“I’ve always had the ambition to play in England as an Englishman,” said Dan Worrall last year, shortly before becoming a ‘local player’ for Surrey thanks to the British passport he was entitled to through his father. It’s gone okay. He may wish he’d done it sooner.
County cricket has a long history of stocking its teams with ageing non-superstar Australian seam bowlers who somehow take buckets of cheap wickets. There’s perhaps a certain discipline to bowling fast-medium on Australian pitches with a Kookaburra ball that discourages its practitioners from wasting a single delivery.
Dan Worrall was good enough in his 20s to earn three one-day international caps for Australia. If you want us to contextualise that level of recognition a little, that’s one cap more than Brett Geeves, but one less than Brett Dorey.
So he’s been a good bowler who may have played a few more top level games but for injuries. He’s not been a world-beater. His Sheffield Shield record is 195 wickets at 29.43.
In his first season for Surrey, Worrall was their top wicket-taker with 39 at 24.15 and they pretty much sauntered to the title. So far this year he has 46 at 22.58.
County cricket is not ordinarily associated with agreement, but it seems to agree with Worrall.
It’s easy to think that the outcome of the County Championship is shaped by the best British players or the most eye-catching names roped in from overseas. But the truth is that 30-something seamers who’ve given up on adding to their small collection of Australia caps are almost certainly more influential.

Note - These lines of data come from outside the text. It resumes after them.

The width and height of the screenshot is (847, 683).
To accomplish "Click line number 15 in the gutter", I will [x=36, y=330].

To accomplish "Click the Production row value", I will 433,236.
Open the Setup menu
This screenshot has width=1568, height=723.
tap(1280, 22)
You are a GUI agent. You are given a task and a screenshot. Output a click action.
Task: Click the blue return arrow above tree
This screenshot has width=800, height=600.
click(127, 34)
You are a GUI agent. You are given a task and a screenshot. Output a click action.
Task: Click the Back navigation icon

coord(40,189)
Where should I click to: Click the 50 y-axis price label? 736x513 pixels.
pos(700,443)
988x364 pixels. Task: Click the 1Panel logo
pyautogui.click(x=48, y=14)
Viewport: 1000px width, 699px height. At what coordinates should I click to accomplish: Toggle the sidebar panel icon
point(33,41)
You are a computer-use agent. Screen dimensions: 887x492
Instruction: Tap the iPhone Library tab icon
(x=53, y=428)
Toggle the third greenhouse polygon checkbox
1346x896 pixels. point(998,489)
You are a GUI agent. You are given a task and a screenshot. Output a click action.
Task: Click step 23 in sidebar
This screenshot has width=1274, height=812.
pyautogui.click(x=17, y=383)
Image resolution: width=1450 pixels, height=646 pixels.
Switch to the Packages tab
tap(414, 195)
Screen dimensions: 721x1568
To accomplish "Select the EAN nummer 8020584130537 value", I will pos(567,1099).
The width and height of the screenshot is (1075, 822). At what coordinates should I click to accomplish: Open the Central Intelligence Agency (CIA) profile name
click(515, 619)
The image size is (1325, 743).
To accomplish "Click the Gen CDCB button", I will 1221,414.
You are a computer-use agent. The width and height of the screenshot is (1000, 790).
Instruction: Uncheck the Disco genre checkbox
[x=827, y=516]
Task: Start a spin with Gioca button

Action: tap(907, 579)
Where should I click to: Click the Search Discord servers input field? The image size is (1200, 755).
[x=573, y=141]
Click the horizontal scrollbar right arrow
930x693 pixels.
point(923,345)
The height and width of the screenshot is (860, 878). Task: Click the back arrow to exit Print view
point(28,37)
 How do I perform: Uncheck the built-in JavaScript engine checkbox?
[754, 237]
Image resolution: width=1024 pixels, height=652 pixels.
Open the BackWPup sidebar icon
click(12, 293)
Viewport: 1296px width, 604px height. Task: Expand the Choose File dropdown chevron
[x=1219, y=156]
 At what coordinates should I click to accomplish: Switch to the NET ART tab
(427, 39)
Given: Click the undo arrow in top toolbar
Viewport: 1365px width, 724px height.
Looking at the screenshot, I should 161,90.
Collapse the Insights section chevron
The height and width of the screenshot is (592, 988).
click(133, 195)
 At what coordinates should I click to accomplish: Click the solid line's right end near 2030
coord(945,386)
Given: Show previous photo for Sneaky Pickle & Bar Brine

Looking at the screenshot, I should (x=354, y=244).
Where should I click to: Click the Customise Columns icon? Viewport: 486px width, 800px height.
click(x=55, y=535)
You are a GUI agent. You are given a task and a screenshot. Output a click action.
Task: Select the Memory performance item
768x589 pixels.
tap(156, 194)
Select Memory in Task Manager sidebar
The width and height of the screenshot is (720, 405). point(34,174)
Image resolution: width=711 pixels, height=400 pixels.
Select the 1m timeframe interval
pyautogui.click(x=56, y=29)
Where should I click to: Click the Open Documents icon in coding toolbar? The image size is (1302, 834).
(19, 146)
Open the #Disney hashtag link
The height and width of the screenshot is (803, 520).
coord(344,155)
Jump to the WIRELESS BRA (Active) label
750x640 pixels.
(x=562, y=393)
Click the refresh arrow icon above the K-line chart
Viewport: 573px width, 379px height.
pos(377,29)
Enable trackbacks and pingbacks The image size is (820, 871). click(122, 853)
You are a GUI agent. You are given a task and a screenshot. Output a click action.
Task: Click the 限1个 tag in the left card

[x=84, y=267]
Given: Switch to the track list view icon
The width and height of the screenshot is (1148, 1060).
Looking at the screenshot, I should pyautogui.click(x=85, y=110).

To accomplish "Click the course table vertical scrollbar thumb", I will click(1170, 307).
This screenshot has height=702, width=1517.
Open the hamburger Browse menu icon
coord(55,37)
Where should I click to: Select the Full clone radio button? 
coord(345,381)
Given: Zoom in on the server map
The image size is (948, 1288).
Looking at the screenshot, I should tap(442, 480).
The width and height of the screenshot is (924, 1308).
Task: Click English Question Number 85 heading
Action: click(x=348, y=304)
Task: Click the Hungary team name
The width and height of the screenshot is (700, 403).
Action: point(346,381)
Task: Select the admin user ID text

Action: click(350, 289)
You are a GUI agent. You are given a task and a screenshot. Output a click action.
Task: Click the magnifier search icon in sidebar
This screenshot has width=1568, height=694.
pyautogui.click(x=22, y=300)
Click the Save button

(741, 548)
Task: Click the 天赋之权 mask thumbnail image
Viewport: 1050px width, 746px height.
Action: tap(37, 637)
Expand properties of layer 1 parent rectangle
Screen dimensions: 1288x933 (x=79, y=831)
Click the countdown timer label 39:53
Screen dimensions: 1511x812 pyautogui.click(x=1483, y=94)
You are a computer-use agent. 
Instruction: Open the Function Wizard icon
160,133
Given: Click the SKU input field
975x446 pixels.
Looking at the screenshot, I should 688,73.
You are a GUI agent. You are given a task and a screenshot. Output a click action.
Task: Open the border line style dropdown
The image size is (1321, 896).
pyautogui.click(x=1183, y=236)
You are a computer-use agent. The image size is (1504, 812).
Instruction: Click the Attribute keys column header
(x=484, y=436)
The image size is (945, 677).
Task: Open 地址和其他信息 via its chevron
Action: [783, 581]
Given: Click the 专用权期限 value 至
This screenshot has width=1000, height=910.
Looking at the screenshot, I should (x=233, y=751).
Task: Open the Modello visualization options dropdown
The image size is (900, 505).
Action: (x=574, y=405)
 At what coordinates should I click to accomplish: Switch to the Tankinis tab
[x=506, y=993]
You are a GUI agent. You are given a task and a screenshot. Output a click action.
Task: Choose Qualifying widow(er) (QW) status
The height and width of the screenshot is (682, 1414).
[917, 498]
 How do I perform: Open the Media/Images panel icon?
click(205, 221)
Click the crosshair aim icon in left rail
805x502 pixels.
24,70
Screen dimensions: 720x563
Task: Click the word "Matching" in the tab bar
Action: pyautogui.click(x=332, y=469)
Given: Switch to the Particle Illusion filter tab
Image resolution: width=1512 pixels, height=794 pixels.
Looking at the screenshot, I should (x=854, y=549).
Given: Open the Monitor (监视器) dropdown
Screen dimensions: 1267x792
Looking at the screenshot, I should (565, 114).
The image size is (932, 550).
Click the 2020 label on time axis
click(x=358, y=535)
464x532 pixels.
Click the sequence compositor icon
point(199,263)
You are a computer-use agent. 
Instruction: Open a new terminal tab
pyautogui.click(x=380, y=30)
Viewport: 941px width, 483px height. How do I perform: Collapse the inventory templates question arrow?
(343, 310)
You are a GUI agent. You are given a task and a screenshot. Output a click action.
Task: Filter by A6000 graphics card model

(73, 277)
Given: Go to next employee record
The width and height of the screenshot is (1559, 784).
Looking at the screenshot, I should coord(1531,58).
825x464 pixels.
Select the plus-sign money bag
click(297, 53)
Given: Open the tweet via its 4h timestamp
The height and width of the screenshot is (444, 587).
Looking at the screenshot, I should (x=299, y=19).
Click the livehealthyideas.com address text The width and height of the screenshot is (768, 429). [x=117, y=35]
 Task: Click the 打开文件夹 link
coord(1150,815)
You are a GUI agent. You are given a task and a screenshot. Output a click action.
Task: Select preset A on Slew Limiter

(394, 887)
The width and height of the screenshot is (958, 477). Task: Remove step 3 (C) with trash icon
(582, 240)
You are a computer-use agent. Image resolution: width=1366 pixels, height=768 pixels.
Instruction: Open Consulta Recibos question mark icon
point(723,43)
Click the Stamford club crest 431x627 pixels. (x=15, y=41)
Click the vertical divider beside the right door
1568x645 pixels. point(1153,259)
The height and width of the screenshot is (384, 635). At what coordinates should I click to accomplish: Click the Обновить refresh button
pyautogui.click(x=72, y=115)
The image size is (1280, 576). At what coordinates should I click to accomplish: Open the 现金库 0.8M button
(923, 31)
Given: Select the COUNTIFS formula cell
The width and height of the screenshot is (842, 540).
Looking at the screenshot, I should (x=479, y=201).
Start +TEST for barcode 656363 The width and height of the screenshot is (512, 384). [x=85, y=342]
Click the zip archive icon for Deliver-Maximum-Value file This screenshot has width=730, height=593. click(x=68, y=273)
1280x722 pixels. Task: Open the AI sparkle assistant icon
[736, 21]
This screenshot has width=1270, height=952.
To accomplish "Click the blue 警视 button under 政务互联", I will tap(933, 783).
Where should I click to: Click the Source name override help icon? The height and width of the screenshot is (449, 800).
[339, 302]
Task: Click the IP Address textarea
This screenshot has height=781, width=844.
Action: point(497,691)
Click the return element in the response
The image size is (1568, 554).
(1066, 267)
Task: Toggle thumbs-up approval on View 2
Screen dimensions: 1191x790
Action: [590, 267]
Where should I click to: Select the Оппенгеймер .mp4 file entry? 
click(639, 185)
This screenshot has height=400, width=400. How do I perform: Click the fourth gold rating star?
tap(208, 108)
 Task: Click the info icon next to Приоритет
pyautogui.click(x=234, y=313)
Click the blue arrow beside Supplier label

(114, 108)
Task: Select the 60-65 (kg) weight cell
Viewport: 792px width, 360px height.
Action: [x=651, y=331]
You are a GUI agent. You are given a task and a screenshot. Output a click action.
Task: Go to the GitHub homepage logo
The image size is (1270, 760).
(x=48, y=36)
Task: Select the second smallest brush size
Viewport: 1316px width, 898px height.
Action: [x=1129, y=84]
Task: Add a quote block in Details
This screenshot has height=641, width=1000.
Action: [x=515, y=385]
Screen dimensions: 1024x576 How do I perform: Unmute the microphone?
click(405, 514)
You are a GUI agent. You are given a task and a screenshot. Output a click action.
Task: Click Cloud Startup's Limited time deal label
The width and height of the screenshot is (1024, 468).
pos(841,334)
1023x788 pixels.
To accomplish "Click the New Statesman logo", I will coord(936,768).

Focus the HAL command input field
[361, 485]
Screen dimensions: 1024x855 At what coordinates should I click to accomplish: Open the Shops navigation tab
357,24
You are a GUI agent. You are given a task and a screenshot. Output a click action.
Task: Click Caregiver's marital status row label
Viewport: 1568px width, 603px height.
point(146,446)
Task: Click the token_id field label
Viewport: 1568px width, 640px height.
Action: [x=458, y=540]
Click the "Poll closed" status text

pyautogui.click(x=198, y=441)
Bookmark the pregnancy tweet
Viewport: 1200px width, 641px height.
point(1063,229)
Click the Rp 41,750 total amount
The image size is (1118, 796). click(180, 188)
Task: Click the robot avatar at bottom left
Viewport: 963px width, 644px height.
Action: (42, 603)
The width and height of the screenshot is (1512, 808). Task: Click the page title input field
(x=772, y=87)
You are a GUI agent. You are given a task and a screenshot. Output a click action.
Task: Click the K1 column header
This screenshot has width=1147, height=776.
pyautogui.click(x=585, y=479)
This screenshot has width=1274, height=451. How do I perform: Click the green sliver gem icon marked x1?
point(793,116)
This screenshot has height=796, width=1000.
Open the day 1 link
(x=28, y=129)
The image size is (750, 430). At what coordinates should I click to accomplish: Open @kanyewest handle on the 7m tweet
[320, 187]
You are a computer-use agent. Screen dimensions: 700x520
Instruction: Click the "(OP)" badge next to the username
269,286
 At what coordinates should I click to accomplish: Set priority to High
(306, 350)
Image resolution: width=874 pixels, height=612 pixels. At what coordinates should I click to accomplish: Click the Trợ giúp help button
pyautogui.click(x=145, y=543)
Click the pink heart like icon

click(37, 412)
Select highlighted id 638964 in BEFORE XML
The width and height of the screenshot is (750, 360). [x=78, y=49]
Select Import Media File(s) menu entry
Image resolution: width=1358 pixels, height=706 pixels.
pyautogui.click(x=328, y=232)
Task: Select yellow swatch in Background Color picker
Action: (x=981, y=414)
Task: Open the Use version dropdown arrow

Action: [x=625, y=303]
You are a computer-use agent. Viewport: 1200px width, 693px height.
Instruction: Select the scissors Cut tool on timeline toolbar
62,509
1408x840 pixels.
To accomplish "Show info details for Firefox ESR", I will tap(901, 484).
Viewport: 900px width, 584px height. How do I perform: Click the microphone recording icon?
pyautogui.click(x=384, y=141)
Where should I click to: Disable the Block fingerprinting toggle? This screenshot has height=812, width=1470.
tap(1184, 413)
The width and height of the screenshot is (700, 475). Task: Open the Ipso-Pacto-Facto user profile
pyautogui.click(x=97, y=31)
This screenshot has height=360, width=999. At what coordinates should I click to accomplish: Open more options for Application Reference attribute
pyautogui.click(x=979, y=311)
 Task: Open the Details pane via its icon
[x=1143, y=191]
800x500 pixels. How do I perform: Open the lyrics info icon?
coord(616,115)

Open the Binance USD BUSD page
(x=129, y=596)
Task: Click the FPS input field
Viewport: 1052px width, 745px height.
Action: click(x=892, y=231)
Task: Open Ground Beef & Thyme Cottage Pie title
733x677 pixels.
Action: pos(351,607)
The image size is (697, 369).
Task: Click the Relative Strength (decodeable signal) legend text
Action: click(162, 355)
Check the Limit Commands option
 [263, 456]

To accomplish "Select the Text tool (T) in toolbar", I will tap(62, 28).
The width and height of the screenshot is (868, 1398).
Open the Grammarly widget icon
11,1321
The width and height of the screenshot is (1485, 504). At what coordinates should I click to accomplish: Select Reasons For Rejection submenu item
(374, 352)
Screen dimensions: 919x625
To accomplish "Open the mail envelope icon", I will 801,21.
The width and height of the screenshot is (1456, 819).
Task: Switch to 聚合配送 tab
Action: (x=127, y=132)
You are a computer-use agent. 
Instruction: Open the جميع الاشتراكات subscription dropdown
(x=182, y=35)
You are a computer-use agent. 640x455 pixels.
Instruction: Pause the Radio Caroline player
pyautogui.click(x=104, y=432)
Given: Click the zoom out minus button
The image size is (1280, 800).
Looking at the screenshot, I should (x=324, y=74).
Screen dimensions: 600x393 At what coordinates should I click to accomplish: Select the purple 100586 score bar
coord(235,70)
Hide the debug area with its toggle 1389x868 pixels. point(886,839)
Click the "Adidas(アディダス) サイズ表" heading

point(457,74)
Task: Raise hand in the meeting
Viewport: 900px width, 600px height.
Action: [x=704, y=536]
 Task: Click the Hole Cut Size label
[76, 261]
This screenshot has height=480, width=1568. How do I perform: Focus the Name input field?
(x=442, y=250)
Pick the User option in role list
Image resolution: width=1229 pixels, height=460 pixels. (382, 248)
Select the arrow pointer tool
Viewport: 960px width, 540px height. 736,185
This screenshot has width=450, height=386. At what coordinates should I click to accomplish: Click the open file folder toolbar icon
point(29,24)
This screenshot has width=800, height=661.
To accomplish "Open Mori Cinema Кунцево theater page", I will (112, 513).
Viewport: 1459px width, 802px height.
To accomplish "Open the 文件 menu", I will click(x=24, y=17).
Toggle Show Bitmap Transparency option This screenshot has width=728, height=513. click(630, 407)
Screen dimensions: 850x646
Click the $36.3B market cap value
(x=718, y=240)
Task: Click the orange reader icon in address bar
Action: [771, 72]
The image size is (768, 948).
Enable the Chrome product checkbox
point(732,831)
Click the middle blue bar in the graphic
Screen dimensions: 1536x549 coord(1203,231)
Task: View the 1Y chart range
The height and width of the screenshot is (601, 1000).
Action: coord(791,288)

Worrall’s ambitions these days are what you might call ‘realistic’.
“I’m not young, but I’m young enough to go over and play for hopefully five or six years if I keep performing well and keep learning,” he told cricket.com.au.
He reckons the best parts about being a professional cricketer are, “having good mates that you can travel the country with, you can go for dinners, you can play golf, you can go and watch bands.”
It looks like he might win another County Championship too – which is nice. After Surrey made 396 against Warwickshire this week (in large part thanks to Ben Foakes, who increasingly has the air of a man pretty much livid with his station in life), Worrall took 3-34 and 5-25 to secure an innings victory.
The Championship table can be hard to parse with all the uncertainties of bonus points and whatnot. The way we look it is that second-placed Essex are averaging about 15 points a game and have three games to complete and at the time of writing, Surrey are 39 points clear of them. Surrey feel strong favourites, but Essex’s recent habit of winning absolutely every game shouldn’t harm their chances.